WHAT YOU ARE ASKED TO DO
Each entry in the material below should be reproduced exactly.

DATA SHOWN
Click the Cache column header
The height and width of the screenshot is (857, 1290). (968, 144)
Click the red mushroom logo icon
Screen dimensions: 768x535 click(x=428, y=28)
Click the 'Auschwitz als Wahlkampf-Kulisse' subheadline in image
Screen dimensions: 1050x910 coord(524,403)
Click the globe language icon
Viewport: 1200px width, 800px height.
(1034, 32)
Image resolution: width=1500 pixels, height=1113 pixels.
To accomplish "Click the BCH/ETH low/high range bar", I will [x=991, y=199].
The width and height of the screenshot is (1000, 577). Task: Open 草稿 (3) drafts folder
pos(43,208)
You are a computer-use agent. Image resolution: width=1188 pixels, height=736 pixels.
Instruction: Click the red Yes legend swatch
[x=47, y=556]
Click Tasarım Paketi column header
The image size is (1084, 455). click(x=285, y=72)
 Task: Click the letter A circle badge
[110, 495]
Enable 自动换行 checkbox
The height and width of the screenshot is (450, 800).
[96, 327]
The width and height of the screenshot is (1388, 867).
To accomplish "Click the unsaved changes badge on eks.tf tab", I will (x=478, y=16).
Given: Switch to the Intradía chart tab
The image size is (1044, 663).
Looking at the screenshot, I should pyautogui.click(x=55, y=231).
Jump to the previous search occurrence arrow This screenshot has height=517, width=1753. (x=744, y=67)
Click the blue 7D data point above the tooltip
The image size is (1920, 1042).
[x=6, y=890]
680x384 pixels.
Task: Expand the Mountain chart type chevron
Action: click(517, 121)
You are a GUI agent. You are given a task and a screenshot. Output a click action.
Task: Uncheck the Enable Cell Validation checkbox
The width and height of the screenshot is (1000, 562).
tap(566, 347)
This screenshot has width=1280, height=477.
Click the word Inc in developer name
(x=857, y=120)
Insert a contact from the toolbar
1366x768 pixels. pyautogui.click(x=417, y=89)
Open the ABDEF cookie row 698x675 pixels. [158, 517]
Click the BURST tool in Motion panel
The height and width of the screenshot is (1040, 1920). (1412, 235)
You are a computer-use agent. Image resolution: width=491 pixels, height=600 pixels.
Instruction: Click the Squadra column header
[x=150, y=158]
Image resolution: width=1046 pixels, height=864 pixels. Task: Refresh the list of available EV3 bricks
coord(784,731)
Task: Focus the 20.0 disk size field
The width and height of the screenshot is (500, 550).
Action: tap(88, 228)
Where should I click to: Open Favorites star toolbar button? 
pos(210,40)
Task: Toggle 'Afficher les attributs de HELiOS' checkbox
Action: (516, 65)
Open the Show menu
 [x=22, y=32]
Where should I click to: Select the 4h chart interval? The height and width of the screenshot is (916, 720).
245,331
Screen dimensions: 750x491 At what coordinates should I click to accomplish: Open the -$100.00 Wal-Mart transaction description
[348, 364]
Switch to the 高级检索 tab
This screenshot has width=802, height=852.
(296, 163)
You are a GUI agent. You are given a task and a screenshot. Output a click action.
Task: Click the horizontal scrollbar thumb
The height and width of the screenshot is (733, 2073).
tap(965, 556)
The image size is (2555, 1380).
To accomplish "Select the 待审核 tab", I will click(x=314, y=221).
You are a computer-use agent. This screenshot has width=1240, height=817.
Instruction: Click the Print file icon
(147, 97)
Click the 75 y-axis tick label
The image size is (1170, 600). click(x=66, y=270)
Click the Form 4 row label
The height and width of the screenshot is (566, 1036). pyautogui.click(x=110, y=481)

TASK ANSWER
Click the Cache column header
The height and width of the screenshot is (857, 1290). (968, 144)
Click the red mushroom logo icon
Screen dimensions: 768x535 click(x=428, y=28)
Click the 'Auschwitz als Wahlkampf-Kulisse' subheadline in image
Screen dimensions: 1050x910 coord(524,403)
Click the globe language icon
Viewport: 1200px width, 800px height.
(1034, 32)
Image resolution: width=1500 pixels, height=1113 pixels.
To accomplish "Click the BCH/ETH low/high range bar", I will [x=991, y=199].
The width and height of the screenshot is (1000, 577). Task: Open 草稿 (3) drafts folder
pos(43,208)
You are a computer-use agent. Image resolution: width=1188 pixels, height=736 pixels.
Instruction: Click the red Yes legend swatch
[x=47, y=556]
Click Tasarım Paketi column header
The image size is (1084, 455). click(x=285, y=72)
 Task: Click the letter A circle badge
[110, 495]
Enable 自动换行 checkbox
The height and width of the screenshot is (450, 800).
[96, 327]
The width and height of the screenshot is (1388, 867).
To accomplish "Click the unsaved changes badge on eks.tf tab", I will (x=478, y=16).
Given: Switch to the Intradía chart tab
The image size is (1044, 663).
Looking at the screenshot, I should pyautogui.click(x=55, y=231).
Jump to the previous search occurrence arrow This screenshot has height=517, width=1753. (x=744, y=67)
Click the blue 7D data point above the tooltip
The image size is (1920, 1042).
[x=6, y=890]
680x384 pixels.
Task: Expand the Mountain chart type chevron
Action: click(517, 121)
You are a GUI agent. You are given a task and a screenshot. Output a click action.
Task: Uncheck the Enable Cell Validation checkbox
The width and height of the screenshot is (1000, 562).
tap(566, 347)
This screenshot has width=1280, height=477.
Click the word Inc in developer name
(x=857, y=120)
Insert a contact from the toolbar
1366x768 pixels. pyautogui.click(x=417, y=89)
Open the ABDEF cookie row 698x675 pixels. [158, 517]
Click the BURST tool in Motion panel
The height and width of the screenshot is (1040, 1920). (1412, 235)
You are a computer-use agent. Image resolution: width=491 pixels, height=600 pixels.
Instruction: Click the Squadra column header
[x=150, y=158]
Image resolution: width=1046 pixels, height=864 pixels. Task: Refresh the list of available EV3 bricks
coord(784,731)
Task: Focus the 20.0 disk size field
The width and height of the screenshot is (500, 550).
Action: tap(88, 228)
Where should I click to: Open Favorites star toolbar button? 
pos(210,40)
Task: Toggle 'Afficher les attributs de HELiOS' checkbox
Action: (516, 65)
Open the Show menu
 [x=22, y=32]
Where should I click to: Select the 4h chart interval? The height and width of the screenshot is (916, 720).
245,331
Screen dimensions: 750x491 At what coordinates should I click to accomplish: Open the -$100.00 Wal-Mart transaction description
[348, 364]
Switch to the 高级检索 tab
This screenshot has width=802, height=852.
(296, 163)
You are a GUI agent. You are given a task and a screenshot. Output a click action.
Task: Click the horizontal scrollbar thumb
The height and width of the screenshot is (733, 2073).
tap(965, 556)
The image size is (2555, 1380).
To accomplish "Select the 待审核 tab", I will click(x=314, y=221).
You are a computer-use agent. This screenshot has width=1240, height=817.
Instruction: Click the Print file icon
(147, 97)
Click the 75 y-axis tick label
The image size is (1170, 600). click(x=66, y=270)
Click the Form 4 row label
The height and width of the screenshot is (566, 1036). pyautogui.click(x=110, y=481)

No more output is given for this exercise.